Goal: Copy the material word for word, beginning at the line that contains "Where should I click to: Click the IV" and ending after the line that contains "Click the green check". Include both of those lines.
|---|
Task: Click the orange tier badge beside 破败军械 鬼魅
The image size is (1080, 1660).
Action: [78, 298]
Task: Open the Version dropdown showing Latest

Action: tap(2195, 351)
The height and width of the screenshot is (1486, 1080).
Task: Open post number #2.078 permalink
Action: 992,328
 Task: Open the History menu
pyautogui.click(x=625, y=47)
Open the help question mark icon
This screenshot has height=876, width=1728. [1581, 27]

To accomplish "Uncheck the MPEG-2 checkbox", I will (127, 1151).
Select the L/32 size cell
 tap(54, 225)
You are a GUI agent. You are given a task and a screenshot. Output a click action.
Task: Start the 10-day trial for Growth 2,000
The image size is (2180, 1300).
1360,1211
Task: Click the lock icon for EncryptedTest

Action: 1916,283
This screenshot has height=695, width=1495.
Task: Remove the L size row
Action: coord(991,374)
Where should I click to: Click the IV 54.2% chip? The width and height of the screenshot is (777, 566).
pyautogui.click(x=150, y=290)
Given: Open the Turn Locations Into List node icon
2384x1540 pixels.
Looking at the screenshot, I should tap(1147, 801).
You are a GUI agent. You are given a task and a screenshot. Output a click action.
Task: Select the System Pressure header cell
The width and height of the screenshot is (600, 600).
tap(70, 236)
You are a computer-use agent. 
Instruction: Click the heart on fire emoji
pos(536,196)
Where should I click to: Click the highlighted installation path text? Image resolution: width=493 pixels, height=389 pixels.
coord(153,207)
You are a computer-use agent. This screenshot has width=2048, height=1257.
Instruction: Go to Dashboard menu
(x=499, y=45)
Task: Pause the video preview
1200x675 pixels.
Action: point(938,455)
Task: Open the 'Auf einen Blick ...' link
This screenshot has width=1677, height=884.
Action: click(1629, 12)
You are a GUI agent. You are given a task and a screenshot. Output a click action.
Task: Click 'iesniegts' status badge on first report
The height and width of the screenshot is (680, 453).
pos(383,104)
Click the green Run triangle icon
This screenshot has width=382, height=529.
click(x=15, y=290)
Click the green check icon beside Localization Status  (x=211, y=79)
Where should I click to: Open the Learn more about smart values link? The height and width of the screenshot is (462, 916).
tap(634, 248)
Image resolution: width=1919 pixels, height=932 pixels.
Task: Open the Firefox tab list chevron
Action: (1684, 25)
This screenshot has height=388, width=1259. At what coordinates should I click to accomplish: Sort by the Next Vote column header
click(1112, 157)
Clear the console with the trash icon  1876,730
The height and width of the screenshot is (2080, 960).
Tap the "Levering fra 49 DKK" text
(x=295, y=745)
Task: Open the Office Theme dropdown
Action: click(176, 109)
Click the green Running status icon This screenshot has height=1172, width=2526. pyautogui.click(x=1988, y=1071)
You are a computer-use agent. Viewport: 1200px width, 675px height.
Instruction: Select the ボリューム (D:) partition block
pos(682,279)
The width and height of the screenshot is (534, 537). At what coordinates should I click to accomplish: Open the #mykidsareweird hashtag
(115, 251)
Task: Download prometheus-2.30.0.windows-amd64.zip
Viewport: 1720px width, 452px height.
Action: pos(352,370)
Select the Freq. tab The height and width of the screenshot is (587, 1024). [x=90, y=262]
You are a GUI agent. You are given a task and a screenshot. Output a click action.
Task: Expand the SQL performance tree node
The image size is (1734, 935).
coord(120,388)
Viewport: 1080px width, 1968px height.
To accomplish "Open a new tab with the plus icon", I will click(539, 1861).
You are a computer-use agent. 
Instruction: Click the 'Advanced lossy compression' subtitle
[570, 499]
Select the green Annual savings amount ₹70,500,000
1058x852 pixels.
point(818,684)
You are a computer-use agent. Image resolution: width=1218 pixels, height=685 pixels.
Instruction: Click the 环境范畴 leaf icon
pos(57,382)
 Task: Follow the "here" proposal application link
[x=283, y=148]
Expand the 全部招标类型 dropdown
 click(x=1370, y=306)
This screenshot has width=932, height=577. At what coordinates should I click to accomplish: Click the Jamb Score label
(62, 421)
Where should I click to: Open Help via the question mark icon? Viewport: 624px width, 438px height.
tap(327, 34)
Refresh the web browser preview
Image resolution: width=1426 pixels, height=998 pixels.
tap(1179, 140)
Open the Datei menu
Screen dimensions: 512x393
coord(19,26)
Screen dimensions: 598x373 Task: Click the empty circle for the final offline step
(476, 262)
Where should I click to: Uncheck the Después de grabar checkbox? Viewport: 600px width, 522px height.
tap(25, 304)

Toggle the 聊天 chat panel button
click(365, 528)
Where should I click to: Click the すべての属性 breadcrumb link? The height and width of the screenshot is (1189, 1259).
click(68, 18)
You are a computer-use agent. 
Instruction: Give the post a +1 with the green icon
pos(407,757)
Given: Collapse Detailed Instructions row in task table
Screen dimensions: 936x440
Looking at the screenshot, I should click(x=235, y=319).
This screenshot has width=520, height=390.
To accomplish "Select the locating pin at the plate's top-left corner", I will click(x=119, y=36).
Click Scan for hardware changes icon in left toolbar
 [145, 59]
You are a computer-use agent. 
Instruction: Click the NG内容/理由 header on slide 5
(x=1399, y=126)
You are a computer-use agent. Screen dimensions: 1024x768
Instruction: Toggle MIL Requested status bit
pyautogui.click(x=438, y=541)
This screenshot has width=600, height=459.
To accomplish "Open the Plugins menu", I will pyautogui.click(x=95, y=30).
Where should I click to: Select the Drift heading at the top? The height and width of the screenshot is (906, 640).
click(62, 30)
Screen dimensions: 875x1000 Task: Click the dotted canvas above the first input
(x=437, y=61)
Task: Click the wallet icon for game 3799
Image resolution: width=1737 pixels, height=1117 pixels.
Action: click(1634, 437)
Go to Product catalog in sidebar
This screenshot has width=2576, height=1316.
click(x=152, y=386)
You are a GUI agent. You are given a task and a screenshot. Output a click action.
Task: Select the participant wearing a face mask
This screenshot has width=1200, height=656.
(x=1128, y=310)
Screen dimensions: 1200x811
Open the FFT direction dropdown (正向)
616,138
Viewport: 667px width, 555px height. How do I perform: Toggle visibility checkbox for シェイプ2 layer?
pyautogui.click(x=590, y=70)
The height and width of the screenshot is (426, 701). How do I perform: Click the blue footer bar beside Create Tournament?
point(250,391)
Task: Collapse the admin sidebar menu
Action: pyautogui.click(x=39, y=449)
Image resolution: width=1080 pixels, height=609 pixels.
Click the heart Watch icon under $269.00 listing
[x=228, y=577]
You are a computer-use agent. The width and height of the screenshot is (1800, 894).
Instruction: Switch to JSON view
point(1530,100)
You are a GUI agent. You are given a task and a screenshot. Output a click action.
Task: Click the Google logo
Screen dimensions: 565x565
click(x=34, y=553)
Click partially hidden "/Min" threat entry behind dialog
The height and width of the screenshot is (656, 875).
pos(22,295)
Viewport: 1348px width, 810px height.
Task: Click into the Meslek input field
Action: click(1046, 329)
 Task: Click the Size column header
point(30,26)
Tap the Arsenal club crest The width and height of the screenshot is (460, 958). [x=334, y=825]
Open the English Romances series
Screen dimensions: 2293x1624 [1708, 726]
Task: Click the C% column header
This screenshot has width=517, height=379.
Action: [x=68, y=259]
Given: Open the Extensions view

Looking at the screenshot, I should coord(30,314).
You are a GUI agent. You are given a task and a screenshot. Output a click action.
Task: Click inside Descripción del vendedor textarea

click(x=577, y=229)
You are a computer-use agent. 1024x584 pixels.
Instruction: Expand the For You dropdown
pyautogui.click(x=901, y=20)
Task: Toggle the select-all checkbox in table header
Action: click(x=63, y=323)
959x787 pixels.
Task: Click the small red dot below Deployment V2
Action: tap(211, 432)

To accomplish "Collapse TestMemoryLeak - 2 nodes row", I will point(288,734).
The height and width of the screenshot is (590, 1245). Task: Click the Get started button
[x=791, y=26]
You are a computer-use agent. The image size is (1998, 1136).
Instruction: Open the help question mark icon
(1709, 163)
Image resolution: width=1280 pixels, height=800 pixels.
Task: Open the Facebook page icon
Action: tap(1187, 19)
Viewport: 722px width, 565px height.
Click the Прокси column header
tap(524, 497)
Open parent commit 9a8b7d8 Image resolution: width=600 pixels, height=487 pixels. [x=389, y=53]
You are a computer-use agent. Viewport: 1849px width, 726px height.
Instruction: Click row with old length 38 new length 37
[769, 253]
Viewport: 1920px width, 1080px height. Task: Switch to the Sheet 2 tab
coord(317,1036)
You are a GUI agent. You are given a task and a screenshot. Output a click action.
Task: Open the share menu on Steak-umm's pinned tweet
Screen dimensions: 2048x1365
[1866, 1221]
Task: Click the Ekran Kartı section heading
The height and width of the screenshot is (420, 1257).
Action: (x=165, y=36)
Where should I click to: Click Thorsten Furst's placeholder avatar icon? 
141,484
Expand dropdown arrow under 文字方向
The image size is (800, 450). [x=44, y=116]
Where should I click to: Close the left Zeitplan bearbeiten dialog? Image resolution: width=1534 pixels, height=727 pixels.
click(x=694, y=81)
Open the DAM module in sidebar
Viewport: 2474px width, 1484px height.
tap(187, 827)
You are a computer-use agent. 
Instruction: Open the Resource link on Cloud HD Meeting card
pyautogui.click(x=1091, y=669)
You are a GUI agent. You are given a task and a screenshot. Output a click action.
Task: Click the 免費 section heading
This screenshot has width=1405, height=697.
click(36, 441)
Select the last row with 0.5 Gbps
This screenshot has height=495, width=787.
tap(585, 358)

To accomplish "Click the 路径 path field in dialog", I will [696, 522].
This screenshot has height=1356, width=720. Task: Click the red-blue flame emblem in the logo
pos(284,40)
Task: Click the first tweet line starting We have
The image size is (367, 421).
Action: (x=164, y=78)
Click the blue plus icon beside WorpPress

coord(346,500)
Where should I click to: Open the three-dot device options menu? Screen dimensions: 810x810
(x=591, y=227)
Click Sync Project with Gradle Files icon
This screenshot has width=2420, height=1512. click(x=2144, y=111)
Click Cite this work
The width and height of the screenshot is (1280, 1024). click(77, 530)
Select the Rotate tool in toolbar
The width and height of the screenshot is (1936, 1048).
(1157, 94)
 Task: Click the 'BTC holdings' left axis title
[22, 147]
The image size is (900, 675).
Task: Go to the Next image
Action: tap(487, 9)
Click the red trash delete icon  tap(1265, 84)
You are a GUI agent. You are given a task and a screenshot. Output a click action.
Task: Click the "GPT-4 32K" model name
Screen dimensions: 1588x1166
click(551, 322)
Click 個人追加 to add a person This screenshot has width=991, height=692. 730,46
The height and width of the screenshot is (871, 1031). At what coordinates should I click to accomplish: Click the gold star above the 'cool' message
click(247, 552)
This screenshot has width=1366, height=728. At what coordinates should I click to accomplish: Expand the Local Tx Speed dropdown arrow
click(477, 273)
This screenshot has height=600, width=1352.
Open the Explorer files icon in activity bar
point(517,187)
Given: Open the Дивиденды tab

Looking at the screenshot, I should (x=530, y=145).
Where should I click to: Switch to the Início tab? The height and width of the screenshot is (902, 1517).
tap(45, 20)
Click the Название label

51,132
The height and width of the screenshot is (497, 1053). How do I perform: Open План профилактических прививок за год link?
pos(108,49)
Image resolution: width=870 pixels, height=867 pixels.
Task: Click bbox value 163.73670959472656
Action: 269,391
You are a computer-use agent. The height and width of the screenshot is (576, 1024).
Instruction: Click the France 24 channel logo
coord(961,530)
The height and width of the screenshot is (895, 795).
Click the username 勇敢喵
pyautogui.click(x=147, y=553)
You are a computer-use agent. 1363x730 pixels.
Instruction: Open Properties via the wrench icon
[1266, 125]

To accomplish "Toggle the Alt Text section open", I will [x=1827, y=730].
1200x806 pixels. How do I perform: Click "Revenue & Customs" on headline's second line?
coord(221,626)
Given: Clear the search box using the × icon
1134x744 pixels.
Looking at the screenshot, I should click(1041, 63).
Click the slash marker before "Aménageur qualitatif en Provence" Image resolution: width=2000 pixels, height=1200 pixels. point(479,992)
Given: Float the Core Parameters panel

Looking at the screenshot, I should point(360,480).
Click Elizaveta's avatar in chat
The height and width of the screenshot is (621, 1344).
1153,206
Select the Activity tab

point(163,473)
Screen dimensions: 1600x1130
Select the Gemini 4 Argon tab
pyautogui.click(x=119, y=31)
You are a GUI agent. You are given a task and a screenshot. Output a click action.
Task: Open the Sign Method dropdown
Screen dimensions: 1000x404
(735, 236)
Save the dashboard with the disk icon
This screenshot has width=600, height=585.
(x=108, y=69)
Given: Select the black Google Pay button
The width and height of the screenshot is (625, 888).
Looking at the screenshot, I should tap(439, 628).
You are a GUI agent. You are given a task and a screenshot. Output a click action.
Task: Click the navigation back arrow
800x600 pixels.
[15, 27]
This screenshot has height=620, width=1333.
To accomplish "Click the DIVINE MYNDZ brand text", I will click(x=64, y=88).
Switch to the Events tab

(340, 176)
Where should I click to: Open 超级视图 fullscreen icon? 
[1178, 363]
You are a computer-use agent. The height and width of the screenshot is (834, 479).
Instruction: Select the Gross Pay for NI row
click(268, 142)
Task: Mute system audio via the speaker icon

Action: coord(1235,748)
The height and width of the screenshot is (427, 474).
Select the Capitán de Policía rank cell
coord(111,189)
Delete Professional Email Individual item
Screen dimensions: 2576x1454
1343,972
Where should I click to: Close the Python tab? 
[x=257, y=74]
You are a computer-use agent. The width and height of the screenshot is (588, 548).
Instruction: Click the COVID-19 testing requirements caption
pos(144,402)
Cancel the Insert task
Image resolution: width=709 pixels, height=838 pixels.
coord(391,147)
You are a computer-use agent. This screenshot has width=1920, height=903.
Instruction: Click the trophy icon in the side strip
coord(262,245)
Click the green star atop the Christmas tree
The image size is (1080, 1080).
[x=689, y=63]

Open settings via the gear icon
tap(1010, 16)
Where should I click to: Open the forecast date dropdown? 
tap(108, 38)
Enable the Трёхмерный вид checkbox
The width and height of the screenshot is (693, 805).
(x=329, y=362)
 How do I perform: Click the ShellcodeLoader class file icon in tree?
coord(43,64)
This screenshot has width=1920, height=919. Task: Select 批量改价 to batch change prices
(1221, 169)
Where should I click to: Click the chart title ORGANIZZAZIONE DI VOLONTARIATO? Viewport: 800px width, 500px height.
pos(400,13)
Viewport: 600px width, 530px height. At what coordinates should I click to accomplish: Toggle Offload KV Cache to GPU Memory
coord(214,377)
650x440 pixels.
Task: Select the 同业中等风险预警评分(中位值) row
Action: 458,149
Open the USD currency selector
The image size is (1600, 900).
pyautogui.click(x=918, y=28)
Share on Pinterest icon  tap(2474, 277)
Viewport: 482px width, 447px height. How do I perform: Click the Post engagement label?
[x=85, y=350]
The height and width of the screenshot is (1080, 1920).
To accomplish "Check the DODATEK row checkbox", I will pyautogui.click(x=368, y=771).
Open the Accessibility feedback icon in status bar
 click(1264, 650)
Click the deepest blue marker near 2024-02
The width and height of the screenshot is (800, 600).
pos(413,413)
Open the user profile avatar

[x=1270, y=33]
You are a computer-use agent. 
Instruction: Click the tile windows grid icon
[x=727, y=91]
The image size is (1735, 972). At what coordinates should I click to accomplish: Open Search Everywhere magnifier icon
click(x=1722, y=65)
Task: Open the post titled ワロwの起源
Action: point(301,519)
|---|
Output below:
Where should I click to: Click the IV 54.2% chip? The width and height of the screenshot is (777, 566).
pyautogui.click(x=150, y=290)
Given: Open the Turn Locations Into List node icon
2384x1540 pixels.
Looking at the screenshot, I should tap(1147, 801).
You are a GUI agent. You are given a task and a screenshot. Output a click action.
Task: Select the System Pressure header cell
The width and height of the screenshot is (600, 600).
tap(70, 236)
You are a computer-use agent. 
Instruction: Click the heart on fire emoji
pos(536,196)
Where should I click to: Click the highlighted installation path text? Image resolution: width=493 pixels, height=389 pixels.
coord(153,207)
You are a computer-use agent. This screenshot has width=2048, height=1257.
Instruction: Go to Dashboard menu
(x=499, y=45)
Task: Pause the video preview
1200x675 pixels.
Action: point(938,455)
Task: Open the 'Auf einen Blick ...' link
This screenshot has width=1677, height=884.
Action: click(1629, 12)
You are a GUI agent. You are given a task and a screenshot. Output a click action.
Task: Click 'iesniegts' status badge on first report
The height and width of the screenshot is (680, 453).
pos(383,104)
Click the green Run triangle icon
This screenshot has width=382, height=529.
click(x=15, y=290)
Click the green check icon beside Localization Status  (x=211, y=79)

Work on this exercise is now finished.